The single market which, from next year, provides for free movement inside the Community of goods, people, capital and services, presents Europe with a dilemma. Far from being part of the new Europe laid down in the Maastricht treaty, it was agreed by EC states in 1986. But some degree of central policing is necessary to make the single market work fairly, and to prevent countries from protecting their own industries. As a result, the single market is likely to continue to be the source of rows over the division of powers between 'Brussels' and national capitals.
Douglas Hurd, the Foreign Secretary, underlined the sensitivity of the issue last night when talking to the European Parliament about the Birmingham summit. 'The answer to the question of how competence should be pursued (in the new Europe) could be summed up in one word,' he said: 'Modestly. Modestly . . . That is the new element in the thinking of the Community. We have to make sure that the Community acts where it is proper and necessary to do so.'
The report, due to be published this morning by the European Commission, is the work of a high-level advisory group chaired by Peter Sutherland, the Commission's former competition commissioner. The remit given to the group was to identify what the Community needs to do to make sure firms in the EC can compete in the single market without excessive intervention from Brussels.

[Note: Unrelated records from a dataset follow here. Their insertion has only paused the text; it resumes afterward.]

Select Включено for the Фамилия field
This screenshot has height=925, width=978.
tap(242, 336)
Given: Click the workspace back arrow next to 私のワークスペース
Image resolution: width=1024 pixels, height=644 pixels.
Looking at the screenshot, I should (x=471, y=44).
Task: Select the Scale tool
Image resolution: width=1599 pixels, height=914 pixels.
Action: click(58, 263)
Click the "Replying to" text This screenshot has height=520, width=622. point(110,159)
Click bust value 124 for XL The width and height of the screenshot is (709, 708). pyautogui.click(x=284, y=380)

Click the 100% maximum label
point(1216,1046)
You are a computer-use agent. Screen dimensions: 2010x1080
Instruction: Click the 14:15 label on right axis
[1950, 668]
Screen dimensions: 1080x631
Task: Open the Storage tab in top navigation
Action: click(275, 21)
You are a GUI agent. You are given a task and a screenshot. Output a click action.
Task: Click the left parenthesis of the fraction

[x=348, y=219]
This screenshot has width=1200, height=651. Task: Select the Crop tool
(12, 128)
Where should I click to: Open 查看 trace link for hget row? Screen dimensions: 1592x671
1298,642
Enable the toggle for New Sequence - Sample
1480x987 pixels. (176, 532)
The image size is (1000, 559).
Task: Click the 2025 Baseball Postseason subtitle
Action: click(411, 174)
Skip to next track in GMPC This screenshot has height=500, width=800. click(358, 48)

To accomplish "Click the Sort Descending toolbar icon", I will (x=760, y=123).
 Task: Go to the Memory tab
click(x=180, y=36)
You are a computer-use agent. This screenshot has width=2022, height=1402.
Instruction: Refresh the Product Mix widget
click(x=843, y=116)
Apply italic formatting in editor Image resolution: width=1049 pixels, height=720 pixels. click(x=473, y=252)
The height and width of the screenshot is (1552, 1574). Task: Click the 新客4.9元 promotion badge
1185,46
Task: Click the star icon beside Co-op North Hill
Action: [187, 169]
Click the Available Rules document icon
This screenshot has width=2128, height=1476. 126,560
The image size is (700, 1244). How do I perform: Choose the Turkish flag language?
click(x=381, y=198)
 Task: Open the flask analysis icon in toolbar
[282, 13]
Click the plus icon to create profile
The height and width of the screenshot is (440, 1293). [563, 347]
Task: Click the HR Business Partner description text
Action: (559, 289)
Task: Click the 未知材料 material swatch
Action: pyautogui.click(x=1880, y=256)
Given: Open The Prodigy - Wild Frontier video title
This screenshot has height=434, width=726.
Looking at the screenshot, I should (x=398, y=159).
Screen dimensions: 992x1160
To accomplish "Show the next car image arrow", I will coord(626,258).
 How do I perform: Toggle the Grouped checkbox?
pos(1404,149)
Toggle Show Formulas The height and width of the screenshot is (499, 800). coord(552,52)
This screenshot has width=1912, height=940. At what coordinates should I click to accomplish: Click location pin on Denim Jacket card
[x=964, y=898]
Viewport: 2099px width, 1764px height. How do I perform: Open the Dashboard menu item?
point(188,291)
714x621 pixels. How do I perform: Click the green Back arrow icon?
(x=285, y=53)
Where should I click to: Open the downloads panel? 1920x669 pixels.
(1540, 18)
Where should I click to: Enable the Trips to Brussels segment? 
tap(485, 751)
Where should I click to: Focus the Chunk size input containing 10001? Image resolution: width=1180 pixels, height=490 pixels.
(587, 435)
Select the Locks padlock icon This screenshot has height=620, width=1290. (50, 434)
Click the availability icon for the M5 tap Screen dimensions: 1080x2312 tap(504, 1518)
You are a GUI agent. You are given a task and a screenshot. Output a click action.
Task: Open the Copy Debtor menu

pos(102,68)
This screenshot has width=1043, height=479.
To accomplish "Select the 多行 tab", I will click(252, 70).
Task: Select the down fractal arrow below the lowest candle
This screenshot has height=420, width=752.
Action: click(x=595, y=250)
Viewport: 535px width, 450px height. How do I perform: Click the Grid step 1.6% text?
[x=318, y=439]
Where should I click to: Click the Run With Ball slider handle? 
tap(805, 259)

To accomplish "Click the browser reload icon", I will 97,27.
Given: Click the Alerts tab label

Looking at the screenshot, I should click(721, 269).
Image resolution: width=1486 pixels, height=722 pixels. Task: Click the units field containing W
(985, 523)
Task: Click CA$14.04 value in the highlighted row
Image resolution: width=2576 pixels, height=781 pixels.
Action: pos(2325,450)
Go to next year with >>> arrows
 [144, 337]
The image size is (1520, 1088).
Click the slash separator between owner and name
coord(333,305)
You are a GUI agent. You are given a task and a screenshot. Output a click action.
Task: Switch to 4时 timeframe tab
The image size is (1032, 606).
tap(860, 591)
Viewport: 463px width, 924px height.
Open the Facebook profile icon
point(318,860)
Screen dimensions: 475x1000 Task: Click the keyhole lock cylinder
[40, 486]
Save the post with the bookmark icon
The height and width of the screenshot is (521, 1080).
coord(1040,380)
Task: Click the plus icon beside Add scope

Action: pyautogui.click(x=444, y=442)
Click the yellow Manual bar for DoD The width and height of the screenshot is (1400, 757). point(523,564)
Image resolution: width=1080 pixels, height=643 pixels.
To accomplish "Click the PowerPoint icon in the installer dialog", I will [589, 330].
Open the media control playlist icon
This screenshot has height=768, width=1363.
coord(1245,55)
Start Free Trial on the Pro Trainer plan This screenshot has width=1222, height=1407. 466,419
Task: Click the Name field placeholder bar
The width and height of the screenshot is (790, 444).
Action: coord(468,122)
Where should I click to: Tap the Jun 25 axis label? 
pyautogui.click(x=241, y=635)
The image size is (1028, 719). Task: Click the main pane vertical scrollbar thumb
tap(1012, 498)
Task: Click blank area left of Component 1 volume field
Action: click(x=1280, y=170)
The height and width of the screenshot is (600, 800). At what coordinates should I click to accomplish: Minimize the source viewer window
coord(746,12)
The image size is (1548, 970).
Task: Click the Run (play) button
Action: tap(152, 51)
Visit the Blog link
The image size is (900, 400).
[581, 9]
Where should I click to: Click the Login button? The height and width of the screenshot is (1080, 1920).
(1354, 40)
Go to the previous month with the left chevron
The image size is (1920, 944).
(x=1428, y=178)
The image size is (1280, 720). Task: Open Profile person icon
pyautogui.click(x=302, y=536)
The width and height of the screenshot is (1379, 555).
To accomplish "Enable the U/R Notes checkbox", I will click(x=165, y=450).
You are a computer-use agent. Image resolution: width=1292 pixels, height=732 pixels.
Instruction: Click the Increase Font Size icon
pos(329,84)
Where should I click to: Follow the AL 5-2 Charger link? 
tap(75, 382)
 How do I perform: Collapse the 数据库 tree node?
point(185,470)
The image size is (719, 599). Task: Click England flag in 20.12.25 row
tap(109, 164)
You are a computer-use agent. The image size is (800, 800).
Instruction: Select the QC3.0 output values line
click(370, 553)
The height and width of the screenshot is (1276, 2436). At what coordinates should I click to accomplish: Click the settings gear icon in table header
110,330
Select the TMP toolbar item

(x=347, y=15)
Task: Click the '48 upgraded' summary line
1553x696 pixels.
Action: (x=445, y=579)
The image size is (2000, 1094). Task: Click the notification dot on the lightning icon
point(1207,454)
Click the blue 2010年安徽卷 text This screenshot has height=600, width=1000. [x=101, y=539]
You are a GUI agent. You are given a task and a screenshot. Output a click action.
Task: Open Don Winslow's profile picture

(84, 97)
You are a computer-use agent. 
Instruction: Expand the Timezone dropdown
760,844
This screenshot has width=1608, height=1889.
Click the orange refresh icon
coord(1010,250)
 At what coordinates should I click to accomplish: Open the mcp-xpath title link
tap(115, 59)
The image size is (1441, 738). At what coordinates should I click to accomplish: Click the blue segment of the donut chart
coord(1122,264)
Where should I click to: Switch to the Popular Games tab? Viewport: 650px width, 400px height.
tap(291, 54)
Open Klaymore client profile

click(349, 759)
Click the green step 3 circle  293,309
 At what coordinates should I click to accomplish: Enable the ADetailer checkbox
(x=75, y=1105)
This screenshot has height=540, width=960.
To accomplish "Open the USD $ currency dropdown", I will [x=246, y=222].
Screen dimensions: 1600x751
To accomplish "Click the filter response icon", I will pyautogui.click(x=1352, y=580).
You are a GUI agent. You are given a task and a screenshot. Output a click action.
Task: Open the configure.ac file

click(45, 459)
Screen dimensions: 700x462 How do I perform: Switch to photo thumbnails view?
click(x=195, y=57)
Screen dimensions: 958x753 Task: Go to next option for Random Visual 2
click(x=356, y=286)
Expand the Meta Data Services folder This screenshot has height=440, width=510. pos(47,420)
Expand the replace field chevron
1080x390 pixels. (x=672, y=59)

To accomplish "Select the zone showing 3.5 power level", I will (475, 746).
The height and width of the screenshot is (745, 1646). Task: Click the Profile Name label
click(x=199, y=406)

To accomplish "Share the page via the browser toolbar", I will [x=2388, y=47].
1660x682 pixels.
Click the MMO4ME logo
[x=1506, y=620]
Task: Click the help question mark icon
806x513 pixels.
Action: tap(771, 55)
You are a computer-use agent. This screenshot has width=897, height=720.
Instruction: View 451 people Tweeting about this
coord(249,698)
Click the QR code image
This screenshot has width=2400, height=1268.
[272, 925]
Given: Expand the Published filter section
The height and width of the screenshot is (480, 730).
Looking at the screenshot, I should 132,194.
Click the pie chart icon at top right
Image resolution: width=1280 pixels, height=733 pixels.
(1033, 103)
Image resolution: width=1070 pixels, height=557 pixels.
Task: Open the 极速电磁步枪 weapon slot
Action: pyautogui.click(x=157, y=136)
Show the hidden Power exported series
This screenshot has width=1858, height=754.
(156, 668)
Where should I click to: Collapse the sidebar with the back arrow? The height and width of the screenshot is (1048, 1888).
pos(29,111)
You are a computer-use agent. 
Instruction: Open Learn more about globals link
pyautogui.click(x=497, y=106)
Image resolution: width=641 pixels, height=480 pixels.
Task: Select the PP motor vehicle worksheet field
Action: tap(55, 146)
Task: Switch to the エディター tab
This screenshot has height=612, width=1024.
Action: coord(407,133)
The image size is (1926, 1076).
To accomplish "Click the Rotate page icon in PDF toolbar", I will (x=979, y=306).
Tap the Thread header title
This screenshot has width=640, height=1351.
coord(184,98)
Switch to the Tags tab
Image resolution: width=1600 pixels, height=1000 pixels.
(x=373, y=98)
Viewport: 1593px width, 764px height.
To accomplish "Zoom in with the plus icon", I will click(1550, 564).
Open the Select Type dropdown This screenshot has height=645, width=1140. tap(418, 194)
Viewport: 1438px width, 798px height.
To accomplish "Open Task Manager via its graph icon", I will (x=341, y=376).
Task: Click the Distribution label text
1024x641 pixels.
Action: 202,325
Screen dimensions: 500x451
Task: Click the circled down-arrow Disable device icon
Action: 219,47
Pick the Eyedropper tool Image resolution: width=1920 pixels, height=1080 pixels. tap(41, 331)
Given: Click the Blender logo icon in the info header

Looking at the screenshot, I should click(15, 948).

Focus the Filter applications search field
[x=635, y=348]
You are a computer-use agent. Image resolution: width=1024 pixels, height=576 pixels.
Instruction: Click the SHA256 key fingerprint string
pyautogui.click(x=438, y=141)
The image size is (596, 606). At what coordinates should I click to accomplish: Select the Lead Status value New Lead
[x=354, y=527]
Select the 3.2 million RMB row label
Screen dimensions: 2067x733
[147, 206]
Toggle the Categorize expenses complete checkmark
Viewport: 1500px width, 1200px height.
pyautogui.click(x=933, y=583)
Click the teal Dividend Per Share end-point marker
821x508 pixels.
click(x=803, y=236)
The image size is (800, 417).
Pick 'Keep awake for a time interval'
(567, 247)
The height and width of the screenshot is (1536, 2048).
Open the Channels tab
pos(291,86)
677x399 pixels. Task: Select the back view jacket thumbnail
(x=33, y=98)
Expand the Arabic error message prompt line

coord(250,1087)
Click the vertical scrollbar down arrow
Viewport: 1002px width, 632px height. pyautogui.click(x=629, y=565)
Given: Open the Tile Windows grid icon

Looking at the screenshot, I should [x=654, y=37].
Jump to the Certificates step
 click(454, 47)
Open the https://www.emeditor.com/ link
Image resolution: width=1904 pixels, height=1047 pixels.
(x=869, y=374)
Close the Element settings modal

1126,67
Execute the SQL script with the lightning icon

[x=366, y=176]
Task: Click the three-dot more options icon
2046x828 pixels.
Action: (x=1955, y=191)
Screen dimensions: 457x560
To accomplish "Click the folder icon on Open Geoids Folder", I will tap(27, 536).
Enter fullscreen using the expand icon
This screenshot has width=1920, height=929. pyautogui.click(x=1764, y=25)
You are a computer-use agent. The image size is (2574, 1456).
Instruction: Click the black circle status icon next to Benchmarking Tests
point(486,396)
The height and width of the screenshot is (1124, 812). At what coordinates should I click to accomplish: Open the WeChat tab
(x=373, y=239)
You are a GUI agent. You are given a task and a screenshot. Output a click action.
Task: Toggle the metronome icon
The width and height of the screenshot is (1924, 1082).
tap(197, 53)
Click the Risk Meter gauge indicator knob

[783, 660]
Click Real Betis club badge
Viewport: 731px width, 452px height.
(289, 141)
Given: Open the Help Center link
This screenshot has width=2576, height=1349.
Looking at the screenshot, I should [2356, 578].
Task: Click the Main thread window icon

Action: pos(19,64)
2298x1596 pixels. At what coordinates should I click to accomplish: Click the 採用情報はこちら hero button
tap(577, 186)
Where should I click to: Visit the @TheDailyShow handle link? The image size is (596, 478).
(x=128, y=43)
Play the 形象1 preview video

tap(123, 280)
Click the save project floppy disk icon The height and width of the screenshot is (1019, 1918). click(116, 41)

The Sutherland report is expected to list more than 30 proposals to make businesses more confident that they will be free to sell all over the EC. It also sets out plans for a transparent complaints procedure to overcome obstacles.
Mr Sutherland and his colleagues are believed to have made an unexpectedly radical recommendation. The report is understood to say that the Community should actually issue more central regulations, in which Brussels lays down in detail rules that are directly applicable in every EC country. Furthermore, it is thought to recommend a potentially explosive review of past legislation.
The proposal is likely to satisfy businesses, who have to find out in each country the detail of how general rules have been put into practice.
The report may also cast some doubt on the Commission's official policy on the principle of subsidiarity, published yesterday. In a paper prepared for the Birmingham summit but delayed after objections from Sir Leon Brittan that it might embarrass the British Government, the Commission lays down three principles to govern future EC action:
The power of the Community's member states should be the rule, and the Commission's powers the exception.
The Maastricht treaty clause that attempts to define the subsidiarity principle should be seen as dealing with how powers are exercised, not who has them.
The Community should act only when there is a demonstrable need.